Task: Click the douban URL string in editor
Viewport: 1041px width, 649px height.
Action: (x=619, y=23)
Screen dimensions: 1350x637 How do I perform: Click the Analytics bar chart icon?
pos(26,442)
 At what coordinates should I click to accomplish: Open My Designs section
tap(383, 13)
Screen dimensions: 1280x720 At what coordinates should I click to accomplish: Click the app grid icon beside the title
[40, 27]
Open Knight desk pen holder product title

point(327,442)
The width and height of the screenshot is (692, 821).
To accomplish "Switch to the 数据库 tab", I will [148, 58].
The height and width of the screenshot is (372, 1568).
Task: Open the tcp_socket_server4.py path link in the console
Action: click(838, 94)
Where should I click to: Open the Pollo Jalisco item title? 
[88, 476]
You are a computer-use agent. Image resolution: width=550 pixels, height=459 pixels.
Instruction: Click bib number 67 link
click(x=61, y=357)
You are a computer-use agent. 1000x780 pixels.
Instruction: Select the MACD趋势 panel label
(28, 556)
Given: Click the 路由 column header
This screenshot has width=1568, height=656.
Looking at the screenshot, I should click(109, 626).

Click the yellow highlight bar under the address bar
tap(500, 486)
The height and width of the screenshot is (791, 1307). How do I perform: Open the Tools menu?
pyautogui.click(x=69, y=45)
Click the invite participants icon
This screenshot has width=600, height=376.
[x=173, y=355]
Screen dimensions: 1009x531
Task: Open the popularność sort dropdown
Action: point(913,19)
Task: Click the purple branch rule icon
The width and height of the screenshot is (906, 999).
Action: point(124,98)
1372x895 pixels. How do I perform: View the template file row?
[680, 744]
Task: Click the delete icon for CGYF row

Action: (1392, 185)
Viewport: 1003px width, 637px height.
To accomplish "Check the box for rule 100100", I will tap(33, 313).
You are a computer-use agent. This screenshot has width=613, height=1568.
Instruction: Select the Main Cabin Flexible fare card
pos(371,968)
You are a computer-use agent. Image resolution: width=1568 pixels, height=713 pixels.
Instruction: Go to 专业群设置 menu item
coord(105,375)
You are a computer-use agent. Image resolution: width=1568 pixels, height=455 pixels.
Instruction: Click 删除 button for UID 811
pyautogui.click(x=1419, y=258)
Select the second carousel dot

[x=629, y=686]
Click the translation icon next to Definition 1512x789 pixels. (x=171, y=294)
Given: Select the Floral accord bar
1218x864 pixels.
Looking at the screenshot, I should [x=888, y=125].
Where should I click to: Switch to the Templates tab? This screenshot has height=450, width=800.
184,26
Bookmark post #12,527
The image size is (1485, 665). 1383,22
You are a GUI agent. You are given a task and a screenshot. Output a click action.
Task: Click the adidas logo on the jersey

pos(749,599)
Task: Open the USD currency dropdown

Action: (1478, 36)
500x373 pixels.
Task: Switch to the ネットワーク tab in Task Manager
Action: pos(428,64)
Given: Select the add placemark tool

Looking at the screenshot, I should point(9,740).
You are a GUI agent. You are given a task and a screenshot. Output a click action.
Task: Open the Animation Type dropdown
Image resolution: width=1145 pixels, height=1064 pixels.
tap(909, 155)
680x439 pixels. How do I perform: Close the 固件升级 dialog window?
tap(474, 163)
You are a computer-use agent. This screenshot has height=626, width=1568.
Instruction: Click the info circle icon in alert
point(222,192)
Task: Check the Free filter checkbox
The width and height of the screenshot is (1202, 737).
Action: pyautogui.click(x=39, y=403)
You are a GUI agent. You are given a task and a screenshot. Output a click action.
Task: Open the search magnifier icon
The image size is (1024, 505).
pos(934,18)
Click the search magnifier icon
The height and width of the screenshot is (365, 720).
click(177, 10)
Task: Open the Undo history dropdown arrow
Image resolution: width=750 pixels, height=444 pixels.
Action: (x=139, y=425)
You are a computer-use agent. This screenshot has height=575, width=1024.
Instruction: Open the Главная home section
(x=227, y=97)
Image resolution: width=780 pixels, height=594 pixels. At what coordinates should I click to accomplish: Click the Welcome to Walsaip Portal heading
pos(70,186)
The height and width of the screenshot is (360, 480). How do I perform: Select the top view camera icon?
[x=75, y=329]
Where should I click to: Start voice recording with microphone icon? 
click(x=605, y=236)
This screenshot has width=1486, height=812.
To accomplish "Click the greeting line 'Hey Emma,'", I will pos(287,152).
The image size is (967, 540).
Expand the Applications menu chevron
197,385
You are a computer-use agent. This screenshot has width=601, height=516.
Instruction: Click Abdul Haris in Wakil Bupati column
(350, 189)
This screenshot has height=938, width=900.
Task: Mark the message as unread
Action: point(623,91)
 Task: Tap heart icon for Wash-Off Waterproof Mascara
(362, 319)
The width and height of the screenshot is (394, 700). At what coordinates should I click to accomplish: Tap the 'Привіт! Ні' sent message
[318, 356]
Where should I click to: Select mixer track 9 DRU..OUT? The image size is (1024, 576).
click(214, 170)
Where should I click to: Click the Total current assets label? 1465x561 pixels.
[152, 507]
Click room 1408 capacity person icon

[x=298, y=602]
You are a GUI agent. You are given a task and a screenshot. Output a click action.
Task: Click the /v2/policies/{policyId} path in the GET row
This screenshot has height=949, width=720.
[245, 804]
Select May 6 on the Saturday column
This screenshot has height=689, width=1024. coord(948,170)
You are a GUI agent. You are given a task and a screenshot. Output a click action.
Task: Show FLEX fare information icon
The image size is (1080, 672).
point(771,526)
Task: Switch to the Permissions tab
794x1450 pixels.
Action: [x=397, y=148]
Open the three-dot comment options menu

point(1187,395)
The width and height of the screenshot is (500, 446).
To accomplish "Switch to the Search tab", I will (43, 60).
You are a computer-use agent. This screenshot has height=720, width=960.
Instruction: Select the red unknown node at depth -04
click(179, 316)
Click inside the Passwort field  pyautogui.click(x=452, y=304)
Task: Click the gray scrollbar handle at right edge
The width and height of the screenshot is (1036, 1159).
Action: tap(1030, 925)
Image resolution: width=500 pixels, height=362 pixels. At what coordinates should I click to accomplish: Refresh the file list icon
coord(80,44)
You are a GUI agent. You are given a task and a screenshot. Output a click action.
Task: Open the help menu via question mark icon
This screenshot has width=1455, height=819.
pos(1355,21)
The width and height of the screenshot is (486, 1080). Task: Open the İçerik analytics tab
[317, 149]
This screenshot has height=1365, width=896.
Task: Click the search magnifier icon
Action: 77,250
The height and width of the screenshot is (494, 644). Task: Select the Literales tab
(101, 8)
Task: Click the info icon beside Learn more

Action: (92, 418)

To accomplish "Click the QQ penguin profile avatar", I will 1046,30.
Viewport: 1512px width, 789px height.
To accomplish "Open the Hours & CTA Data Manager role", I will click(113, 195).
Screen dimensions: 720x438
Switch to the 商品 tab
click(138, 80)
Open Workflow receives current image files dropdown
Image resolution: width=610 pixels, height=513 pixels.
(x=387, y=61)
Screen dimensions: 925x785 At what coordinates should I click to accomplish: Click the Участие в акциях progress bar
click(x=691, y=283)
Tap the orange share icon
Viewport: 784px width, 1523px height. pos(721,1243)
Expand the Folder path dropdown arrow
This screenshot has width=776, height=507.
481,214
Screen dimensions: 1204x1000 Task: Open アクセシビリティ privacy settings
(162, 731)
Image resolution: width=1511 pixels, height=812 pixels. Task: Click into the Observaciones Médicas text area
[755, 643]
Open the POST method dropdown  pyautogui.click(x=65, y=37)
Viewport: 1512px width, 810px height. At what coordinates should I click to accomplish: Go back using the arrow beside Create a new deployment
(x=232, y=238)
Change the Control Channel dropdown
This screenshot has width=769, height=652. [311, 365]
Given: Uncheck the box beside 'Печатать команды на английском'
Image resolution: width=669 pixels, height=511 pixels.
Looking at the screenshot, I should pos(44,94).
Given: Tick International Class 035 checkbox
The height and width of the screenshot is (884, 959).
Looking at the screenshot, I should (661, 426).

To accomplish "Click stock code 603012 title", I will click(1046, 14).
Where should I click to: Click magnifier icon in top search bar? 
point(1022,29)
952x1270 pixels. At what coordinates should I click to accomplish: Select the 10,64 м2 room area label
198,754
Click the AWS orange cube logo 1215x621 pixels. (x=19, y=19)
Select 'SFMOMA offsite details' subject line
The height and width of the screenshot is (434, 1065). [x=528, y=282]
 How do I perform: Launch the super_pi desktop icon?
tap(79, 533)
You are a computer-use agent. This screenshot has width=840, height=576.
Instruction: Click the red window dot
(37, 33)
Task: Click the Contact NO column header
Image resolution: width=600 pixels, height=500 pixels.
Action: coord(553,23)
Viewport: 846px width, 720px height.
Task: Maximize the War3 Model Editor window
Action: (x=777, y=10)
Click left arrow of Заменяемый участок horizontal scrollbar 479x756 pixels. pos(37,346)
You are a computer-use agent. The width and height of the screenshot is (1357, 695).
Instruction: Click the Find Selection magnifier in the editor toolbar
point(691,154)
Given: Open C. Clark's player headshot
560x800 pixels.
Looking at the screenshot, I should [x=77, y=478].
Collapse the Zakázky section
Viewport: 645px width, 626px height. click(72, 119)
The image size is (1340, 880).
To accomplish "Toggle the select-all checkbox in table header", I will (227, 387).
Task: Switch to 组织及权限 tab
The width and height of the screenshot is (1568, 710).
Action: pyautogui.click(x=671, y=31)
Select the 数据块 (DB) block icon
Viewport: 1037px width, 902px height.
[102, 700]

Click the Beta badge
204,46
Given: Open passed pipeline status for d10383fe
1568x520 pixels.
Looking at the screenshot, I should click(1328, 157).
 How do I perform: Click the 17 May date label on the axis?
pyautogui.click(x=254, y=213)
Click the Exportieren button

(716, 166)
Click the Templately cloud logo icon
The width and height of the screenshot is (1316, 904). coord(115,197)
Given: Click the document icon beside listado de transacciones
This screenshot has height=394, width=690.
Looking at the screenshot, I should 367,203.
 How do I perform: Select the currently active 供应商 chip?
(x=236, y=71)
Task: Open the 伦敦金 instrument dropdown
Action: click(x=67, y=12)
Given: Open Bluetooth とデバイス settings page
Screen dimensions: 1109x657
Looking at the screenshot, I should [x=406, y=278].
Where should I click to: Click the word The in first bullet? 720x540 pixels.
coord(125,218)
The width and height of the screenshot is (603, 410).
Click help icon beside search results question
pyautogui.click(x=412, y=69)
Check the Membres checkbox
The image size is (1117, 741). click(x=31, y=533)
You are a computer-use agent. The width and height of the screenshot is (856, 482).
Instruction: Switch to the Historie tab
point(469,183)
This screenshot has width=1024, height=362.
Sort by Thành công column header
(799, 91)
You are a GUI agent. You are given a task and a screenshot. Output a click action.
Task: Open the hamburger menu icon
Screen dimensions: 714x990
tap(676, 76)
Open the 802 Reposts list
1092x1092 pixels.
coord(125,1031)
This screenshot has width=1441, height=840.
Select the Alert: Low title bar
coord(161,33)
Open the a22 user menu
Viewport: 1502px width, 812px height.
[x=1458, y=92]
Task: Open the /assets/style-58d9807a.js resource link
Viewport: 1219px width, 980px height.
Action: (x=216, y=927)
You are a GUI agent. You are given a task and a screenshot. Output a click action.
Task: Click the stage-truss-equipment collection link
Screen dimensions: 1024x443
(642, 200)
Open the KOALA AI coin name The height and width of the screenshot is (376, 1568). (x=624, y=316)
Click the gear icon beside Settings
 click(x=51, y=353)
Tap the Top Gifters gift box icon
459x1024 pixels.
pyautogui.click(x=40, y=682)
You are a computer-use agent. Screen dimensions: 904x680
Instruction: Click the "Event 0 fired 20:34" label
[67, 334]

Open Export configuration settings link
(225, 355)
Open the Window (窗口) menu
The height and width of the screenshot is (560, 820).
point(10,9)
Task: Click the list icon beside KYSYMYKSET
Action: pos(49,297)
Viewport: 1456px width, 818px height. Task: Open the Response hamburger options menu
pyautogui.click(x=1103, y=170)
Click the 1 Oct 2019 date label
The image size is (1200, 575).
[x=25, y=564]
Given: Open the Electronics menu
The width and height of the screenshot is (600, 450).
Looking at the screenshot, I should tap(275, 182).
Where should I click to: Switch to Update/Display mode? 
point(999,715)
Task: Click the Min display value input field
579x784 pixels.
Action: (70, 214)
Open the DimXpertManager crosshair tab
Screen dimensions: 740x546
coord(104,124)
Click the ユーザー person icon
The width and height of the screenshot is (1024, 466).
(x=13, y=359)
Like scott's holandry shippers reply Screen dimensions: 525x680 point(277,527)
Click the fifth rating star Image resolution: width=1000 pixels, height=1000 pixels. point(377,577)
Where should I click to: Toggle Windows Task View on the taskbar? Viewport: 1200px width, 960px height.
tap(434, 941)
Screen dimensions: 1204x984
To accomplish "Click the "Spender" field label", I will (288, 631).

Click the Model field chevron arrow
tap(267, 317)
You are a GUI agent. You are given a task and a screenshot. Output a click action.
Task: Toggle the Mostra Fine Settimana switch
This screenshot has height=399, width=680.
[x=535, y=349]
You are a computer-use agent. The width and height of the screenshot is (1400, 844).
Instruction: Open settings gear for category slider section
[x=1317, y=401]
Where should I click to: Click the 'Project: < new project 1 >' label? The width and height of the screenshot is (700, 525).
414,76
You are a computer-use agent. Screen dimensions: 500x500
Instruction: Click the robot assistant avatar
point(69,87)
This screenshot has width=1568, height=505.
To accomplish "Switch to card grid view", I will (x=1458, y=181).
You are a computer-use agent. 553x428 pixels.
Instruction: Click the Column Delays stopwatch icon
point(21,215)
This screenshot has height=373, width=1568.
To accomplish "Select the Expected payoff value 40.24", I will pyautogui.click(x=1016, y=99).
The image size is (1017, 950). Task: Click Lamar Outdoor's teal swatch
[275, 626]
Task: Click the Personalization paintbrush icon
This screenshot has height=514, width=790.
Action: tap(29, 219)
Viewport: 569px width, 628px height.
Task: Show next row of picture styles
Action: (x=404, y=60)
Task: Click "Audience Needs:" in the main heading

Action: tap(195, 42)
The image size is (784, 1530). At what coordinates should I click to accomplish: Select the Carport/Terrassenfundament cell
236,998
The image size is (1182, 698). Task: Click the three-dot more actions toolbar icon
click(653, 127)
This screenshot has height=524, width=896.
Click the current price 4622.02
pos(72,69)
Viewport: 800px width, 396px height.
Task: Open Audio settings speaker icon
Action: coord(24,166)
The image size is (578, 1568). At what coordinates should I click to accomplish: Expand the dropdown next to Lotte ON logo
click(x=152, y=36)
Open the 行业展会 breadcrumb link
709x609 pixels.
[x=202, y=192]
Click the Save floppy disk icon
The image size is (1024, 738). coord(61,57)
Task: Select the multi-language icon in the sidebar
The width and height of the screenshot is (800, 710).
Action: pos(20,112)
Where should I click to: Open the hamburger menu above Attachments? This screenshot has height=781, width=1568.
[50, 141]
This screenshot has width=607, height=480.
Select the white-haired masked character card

-.-.-

Scanning the data above, copy out every line where "rule" is found.

- RESULT OF THIS TASK
Task: Click the purple branch rule icon
To accomplish "Check the box for rule 100100", I will tap(33, 313).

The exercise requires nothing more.